• Material for this exercise:
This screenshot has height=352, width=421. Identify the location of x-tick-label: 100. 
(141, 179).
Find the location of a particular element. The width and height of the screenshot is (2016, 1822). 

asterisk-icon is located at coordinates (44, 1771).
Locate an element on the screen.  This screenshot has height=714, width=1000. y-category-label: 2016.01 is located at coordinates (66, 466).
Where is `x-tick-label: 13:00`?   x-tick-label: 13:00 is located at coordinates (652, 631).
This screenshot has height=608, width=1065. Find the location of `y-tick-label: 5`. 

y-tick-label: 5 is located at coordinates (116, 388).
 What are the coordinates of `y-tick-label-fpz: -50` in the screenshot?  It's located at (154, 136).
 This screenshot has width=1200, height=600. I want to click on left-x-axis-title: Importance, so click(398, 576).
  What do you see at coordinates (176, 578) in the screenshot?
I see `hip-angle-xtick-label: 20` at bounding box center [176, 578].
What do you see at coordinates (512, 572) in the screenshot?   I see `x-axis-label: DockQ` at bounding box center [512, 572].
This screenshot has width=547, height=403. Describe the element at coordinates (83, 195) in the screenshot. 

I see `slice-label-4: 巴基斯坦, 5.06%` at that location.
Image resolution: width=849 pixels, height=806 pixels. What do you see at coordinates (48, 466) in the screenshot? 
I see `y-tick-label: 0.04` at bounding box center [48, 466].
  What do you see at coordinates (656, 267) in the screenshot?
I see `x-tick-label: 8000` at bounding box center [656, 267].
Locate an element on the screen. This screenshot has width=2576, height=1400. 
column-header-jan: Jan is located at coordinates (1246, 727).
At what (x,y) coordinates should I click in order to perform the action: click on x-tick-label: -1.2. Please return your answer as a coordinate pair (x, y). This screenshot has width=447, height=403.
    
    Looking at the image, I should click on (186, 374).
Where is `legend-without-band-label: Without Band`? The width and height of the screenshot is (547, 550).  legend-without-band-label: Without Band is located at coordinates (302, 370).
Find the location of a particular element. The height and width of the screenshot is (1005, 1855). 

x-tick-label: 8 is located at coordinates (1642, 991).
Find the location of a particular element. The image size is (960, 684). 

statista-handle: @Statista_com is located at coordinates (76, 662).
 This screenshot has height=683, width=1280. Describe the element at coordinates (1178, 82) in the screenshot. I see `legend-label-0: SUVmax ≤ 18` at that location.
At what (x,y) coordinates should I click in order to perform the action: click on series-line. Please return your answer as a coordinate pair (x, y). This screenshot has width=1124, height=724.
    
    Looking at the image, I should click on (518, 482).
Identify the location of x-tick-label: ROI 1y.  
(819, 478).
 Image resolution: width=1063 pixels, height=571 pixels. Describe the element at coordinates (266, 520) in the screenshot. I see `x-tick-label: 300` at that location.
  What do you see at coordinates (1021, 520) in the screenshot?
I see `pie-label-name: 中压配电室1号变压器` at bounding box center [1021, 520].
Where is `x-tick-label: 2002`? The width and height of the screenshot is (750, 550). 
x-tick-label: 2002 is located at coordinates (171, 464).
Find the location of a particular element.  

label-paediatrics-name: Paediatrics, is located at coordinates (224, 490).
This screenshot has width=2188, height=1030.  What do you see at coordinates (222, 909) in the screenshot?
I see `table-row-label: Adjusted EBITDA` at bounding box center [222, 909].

• Goal of the exercise: Copy every line of the records above word for word, with nothing changed or left out.

• Task answer:
This screenshot has height=352, width=421. Identify the location of x-tick-label: 100. 
(141, 179).
Find the location of a particular element. The width and height of the screenshot is (2016, 1822). 

asterisk-icon is located at coordinates (44, 1771).
Locate an element on the screen.  This screenshot has height=714, width=1000. y-category-label: 2016.01 is located at coordinates (66, 466).
Where is `x-tick-label: 13:00`?   x-tick-label: 13:00 is located at coordinates (652, 631).
This screenshot has height=608, width=1065. Find the location of `y-tick-label: 5`. 

y-tick-label: 5 is located at coordinates (116, 388).
 What are the coordinates of `y-tick-label-fpz: -50` in the screenshot?  It's located at (154, 136).
 This screenshot has width=1200, height=600. I want to click on left-x-axis-title: Importance, so click(398, 576).
  What do you see at coordinates (176, 578) in the screenshot?
I see `hip-angle-xtick-label: 20` at bounding box center [176, 578].
What do you see at coordinates (512, 572) in the screenshot?   I see `x-axis-label: DockQ` at bounding box center [512, 572].
This screenshot has width=547, height=403. Describe the element at coordinates (83, 195) in the screenshot. 

I see `slice-label-4: 巴基斯坦, 5.06%` at that location.
Image resolution: width=849 pixels, height=806 pixels. What do you see at coordinates (48, 466) in the screenshot? 
I see `y-tick-label: 0.04` at bounding box center [48, 466].
  What do you see at coordinates (656, 267) in the screenshot?
I see `x-tick-label: 8000` at bounding box center [656, 267].
Locate an element on the screen. This screenshot has width=2576, height=1400. 
column-header-jan: Jan is located at coordinates (1246, 727).
At what (x,y) coordinates should I click in order to perform the action: click on x-tick-label: -1.2. Please return your answer as a coordinate pair (x, y). This screenshot has width=447, height=403.
    
    Looking at the image, I should click on (186, 374).
Where is `legend-without-band-label: Without Band`? The width and height of the screenshot is (547, 550).  legend-without-band-label: Without Band is located at coordinates (302, 370).
Find the location of a particular element. The height and width of the screenshot is (1005, 1855). 

x-tick-label: 8 is located at coordinates (1642, 991).
Find the location of a particular element. The image size is (960, 684). 

statista-handle: @Statista_com is located at coordinates (76, 662).
 This screenshot has height=683, width=1280. Describe the element at coordinates (1178, 82) in the screenshot. I see `legend-label-0: SUVmax ≤ 18` at that location.
At what (x,y) coordinates should I click in order to perform the action: click on series-line. Please return your answer as a coordinate pair (x, y). This screenshot has width=1124, height=724.
    
    Looking at the image, I should click on (518, 482).
Identify the location of x-tick-label: ROI 1y.  
(819, 478).
 Image resolution: width=1063 pixels, height=571 pixels. Describe the element at coordinates (266, 520) in the screenshot. I see `x-tick-label: 300` at that location.
  What do you see at coordinates (1021, 520) in the screenshot?
I see `pie-label-name: 中压配电室1号变压器` at bounding box center [1021, 520].
Where is `x-tick-label: 2002`? The width and height of the screenshot is (750, 550). 
x-tick-label: 2002 is located at coordinates (171, 464).
Find the location of a particular element.  

label-paediatrics-name: Paediatrics, is located at coordinates (224, 490).
This screenshot has width=2188, height=1030.  What do you see at coordinates (222, 909) in the screenshot?
I see `table-row-label: Adjusted EBITDA` at bounding box center [222, 909].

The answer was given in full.